== Information
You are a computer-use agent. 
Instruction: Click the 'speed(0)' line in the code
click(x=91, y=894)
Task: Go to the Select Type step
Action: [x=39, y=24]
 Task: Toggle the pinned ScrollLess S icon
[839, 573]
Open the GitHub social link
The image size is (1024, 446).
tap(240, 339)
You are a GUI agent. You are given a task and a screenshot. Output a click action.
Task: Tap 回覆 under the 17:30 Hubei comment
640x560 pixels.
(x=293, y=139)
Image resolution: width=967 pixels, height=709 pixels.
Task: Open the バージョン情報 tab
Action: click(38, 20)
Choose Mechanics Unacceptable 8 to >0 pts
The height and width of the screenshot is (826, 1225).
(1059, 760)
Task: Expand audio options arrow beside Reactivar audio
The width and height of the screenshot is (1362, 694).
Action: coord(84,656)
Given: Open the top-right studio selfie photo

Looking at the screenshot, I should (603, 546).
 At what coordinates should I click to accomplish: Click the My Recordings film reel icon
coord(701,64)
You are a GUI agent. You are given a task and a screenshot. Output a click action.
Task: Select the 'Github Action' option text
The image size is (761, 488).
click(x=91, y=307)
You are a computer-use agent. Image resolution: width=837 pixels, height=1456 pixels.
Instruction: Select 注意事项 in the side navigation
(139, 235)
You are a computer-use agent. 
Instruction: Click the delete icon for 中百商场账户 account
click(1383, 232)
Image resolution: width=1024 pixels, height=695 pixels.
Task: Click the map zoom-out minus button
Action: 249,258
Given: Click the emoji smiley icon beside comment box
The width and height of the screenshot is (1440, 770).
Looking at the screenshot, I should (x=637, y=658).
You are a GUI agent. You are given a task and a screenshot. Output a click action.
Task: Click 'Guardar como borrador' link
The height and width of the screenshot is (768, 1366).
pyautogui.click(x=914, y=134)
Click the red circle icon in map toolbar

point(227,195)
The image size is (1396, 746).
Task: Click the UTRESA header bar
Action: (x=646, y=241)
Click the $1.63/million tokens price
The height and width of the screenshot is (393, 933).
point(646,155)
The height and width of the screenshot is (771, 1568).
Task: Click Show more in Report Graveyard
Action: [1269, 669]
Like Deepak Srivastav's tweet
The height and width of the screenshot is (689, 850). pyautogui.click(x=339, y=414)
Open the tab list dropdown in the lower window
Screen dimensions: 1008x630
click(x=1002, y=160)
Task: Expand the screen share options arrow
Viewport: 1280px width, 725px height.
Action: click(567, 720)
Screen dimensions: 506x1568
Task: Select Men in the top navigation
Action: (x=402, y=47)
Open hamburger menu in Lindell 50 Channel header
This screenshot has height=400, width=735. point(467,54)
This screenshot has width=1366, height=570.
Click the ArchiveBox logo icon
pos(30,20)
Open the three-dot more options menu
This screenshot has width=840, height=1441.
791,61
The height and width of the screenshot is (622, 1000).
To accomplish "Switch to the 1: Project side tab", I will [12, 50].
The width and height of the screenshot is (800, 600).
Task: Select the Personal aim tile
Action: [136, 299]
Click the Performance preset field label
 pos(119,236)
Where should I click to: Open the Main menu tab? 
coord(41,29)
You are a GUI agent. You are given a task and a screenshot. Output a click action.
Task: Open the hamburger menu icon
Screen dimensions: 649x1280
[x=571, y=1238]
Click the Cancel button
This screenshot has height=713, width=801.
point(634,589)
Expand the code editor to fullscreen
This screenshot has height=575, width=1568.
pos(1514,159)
====
Task brief:
Extract each record, keeping it identical to the original.

Solution to this task:
You are a computer-use agent. 
Instruction: Click the 'speed(0)' line in the code
click(x=91, y=894)
Task: Go to the Select Type step
Action: [x=39, y=24]
 Task: Toggle the pinned ScrollLess S icon
[839, 573]
Open the GitHub social link
The image size is (1024, 446).
tap(240, 339)
You are a GUI agent. You are given a task and a screenshot. Output a click action.
Task: Tap 回覆 under the 17:30 Hubei comment
640x560 pixels.
(x=293, y=139)
Image resolution: width=967 pixels, height=709 pixels.
Task: Open the バージョン情報 tab
Action: click(38, 20)
Choose Mechanics Unacceptable 8 to >0 pts
The height and width of the screenshot is (826, 1225).
(1059, 760)
Task: Expand audio options arrow beside Reactivar audio
The width and height of the screenshot is (1362, 694).
Action: coord(84,656)
Given: Open the top-right studio selfie photo

Looking at the screenshot, I should (603, 546).
 At what coordinates should I click to accomplish: Click the My Recordings film reel icon
coord(701,64)
You are a GUI agent. You are given a task and a screenshot. Output a click action.
Task: Select the 'Github Action' option text
The image size is (761, 488).
click(x=91, y=307)
You are a computer-use agent. Image resolution: width=837 pixels, height=1456 pixels.
Instruction: Select 注意事项 in the side navigation
(139, 235)
You are a computer-use agent. 
Instruction: Click the delete icon for 中百商场账户 account
click(1383, 232)
Image resolution: width=1024 pixels, height=695 pixels.
Task: Click the map zoom-out minus button
Action: 249,258
Given: Click the emoji smiley icon beside comment box
The width and height of the screenshot is (1440, 770).
Looking at the screenshot, I should (x=637, y=658).
You are a GUI agent. You are given a task and a screenshot. Output a click action.
Task: Click 'Guardar como borrador' link
The height and width of the screenshot is (768, 1366).
pyautogui.click(x=914, y=134)
Click the red circle icon in map toolbar

point(227,195)
The image size is (1396, 746).
Task: Click the UTRESA header bar
Action: (x=646, y=241)
Click the $1.63/million tokens price
The height and width of the screenshot is (393, 933).
point(646,155)
The height and width of the screenshot is (771, 1568).
Task: Click Show more in Report Graveyard
Action: [1269, 669]
Like Deepak Srivastav's tweet
The height and width of the screenshot is (689, 850). pyautogui.click(x=339, y=414)
Open the tab list dropdown in the lower window
Screen dimensions: 1008x630
click(x=1002, y=160)
Task: Expand the screen share options arrow
Viewport: 1280px width, 725px height.
Action: click(567, 720)
Screen dimensions: 506x1568
Task: Select Men in the top navigation
Action: (x=402, y=47)
Open hamburger menu in Lindell 50 Channel header
This screenshot has height=400, width=735. point(467,54)
This screenshot has width=1366, height=570.
Click the ArchiveBox logo icon
pos(30,20)
Open the three-dot more options menu
This screenshot has width=840, height=1441.
791,61
The height and width of the screenshot is (622, 1000).
To accomplish "Switch to the 1: Project side tab", I will [12, 50].
The width and height of the screenshot is (800, 600).
Task: Select the Personal aim tile
Action: [136, 299]
Click the Performance preset field label
 pos(119,236)
Where should I click to: Open the Main menu tab? 
coord(41,29)
You are a GUI agent. You are given a task and a screenshot. Output a click action.
Task: Open the hamburger menu icon
Screen dimensions: 649x1280
[x=571, y=1238]
Click the Cancel button
This screenshot has height=713, width=801.
point(634,589)
Expand the code editor to fullscreen
This screenshot has height=575, width=1568.
pos(1514,159)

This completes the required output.